Nanoscale quantum optics shows great promise as a platform for future quantum information applications, owing to its compact dimensions, enhanced light-matter interactions, and compatibility with current on-chip technologies. In such nanoplatforms, single photons can carry quantum information in various physical degrees of freedoms such as position, propagation direction, time slot, frequency, energy, orbital angular momentum, and spin. In macroscopic settings, the spin and orbital angular momentum of light are separable, hence can be utilized as separate degrees of freedom present entanglement between them [1]. But in nanophotonic platforms the electromagnetic waves are strongly confined, hence the spin and orbital angular momentum of light become inseparable, leaving only the total angular momentum of the confined modes as a good quantum number.
This talk will present our studies on photons entangled in their total angular momentum in a nanophotonic platform [2], where the spin and orbital angular momentum of light are inseparable. On the fundamental side, we unravel the evolution of quantum information in heralded single photons as they couple into- and out of- the near-field of a nanophotonic system. We find that the qubit encoded in total angular momentum of the near-field photons becomes a free-space qudit entangled in the photonic spin and orbital angular momentum degrees of freedom. Finally, the talk will touch upon some of our newer projects, dealing with encoding quantum information in quantum skyrmions [3] and plasmonic lattices which expand the Hilbert space into hyper-entangled states [4].
[1] Stav, Tomer, et al. "Quantum entanglement of the spin and orbital angular momentum of photons using metamaterials." Science 361.6407 (2018): 1101-1104.
[2] Kam, Amit, et al. "Near-field photon entanglement in total angular momentum." Nature 640.8059 (2025): 634-640.
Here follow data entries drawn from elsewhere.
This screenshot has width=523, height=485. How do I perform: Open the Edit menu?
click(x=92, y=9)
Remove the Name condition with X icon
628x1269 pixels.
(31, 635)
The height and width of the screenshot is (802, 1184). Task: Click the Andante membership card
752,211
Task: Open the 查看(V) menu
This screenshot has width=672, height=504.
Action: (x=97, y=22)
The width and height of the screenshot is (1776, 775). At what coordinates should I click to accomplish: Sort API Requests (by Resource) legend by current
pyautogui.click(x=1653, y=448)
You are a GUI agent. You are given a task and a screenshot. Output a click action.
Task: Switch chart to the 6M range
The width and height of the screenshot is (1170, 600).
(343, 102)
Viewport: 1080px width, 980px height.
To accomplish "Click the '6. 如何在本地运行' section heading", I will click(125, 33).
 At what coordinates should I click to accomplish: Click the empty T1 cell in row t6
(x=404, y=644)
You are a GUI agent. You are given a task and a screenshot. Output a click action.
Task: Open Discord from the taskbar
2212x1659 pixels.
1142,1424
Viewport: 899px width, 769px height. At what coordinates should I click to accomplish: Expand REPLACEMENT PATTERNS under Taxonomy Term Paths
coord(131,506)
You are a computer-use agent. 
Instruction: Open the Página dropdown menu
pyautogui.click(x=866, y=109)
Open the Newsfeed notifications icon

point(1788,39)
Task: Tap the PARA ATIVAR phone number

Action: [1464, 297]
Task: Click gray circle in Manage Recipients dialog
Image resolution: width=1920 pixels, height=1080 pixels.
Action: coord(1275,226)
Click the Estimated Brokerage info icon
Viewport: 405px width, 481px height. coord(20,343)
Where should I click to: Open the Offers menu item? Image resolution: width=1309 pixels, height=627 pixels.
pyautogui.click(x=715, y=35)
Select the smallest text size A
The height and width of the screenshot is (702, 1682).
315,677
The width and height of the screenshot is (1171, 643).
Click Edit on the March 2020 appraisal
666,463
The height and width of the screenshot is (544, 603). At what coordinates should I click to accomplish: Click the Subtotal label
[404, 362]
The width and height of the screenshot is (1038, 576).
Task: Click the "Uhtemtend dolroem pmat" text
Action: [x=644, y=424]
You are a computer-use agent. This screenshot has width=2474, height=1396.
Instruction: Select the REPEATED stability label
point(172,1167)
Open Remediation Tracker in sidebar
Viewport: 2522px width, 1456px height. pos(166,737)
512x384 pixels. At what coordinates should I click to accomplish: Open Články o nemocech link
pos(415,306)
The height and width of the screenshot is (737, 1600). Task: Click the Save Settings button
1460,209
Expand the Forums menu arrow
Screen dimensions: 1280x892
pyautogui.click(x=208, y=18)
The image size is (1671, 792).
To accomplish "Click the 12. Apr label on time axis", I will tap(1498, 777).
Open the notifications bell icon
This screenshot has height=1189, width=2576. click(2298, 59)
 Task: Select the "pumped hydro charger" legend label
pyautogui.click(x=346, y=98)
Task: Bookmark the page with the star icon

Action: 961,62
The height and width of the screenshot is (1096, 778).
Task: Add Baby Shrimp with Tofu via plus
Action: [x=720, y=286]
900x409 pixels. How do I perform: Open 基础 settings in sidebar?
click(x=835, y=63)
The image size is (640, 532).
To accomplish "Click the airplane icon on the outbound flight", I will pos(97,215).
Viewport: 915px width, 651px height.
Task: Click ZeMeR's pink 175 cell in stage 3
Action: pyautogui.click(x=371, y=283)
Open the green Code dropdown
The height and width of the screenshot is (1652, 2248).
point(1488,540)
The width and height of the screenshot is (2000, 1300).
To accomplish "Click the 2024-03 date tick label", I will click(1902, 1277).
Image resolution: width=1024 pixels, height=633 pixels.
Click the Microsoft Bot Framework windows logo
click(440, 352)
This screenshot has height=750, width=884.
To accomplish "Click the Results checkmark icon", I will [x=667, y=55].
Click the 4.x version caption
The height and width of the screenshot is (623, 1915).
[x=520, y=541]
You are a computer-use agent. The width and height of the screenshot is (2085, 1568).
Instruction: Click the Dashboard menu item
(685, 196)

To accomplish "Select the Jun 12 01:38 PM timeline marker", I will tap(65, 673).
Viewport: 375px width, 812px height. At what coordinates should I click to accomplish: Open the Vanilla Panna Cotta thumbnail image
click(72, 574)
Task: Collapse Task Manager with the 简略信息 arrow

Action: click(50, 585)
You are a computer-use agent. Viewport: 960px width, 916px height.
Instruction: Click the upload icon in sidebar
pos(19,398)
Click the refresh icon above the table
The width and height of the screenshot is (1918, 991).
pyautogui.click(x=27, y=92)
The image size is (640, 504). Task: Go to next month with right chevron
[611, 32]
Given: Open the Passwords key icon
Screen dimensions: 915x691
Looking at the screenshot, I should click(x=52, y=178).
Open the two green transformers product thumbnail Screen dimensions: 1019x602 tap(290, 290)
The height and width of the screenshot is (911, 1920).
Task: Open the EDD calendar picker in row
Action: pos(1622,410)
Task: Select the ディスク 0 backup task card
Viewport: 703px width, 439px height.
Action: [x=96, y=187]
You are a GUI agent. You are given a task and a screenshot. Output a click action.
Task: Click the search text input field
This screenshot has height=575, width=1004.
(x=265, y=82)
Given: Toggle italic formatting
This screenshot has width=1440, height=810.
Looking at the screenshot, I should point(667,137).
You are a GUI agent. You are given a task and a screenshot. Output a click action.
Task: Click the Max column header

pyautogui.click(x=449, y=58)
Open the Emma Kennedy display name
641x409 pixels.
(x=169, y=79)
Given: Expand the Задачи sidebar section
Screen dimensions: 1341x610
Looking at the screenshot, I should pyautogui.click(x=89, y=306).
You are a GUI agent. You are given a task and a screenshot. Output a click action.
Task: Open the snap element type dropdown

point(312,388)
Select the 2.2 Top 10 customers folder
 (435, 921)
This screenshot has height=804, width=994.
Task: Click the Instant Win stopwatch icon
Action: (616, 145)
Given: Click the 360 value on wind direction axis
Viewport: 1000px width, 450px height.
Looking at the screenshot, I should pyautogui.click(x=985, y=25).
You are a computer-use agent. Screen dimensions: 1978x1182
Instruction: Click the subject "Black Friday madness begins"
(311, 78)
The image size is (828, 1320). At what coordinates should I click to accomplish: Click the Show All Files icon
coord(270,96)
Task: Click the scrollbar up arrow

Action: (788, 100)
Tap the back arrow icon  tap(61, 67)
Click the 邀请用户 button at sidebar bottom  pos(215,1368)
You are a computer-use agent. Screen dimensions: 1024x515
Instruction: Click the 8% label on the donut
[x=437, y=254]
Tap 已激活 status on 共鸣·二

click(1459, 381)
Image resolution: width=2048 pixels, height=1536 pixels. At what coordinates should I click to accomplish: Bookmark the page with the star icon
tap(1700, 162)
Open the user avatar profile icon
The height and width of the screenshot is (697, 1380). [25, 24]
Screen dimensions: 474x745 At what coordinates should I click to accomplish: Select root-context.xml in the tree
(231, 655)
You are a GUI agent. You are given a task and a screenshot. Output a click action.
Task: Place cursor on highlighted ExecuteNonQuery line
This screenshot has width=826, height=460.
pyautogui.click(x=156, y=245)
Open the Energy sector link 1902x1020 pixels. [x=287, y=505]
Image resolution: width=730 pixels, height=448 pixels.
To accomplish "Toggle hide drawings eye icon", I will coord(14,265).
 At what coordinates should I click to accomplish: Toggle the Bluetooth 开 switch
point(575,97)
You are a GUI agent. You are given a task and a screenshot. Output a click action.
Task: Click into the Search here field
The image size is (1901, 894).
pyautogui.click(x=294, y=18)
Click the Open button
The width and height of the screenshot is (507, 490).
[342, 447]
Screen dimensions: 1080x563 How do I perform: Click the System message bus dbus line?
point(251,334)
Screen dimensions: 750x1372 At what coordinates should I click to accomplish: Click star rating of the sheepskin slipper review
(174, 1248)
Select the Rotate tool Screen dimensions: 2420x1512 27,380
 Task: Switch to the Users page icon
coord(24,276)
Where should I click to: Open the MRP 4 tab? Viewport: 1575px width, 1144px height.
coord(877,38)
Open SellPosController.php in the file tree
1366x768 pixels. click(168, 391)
[3] Kam, Amit, et al. "Quantum skyrmions and high dimensional entanglement mediated by nanophotonics." To appear in eLight. https://doi.org/10.1186/s43593-026-00124-1
[4] Fridman, Lior, et al. "Hyperentanglement in Nanophotonic Systems with Discrete Rotational Symmetry." arXiv preprint arXiv:2511.00860 (2025). To appear in Nanophotonics.
Speaker's Bio
Amit Kam is a Ph.D. student in Physics at the Technion - Israel Institute of Technology, where he conducts research on quantum nanophotonics and structured light under the supervision of Prof. Guy Bartal. He holds both a B.Sc. and an M.Sc. in Physics from the Technion.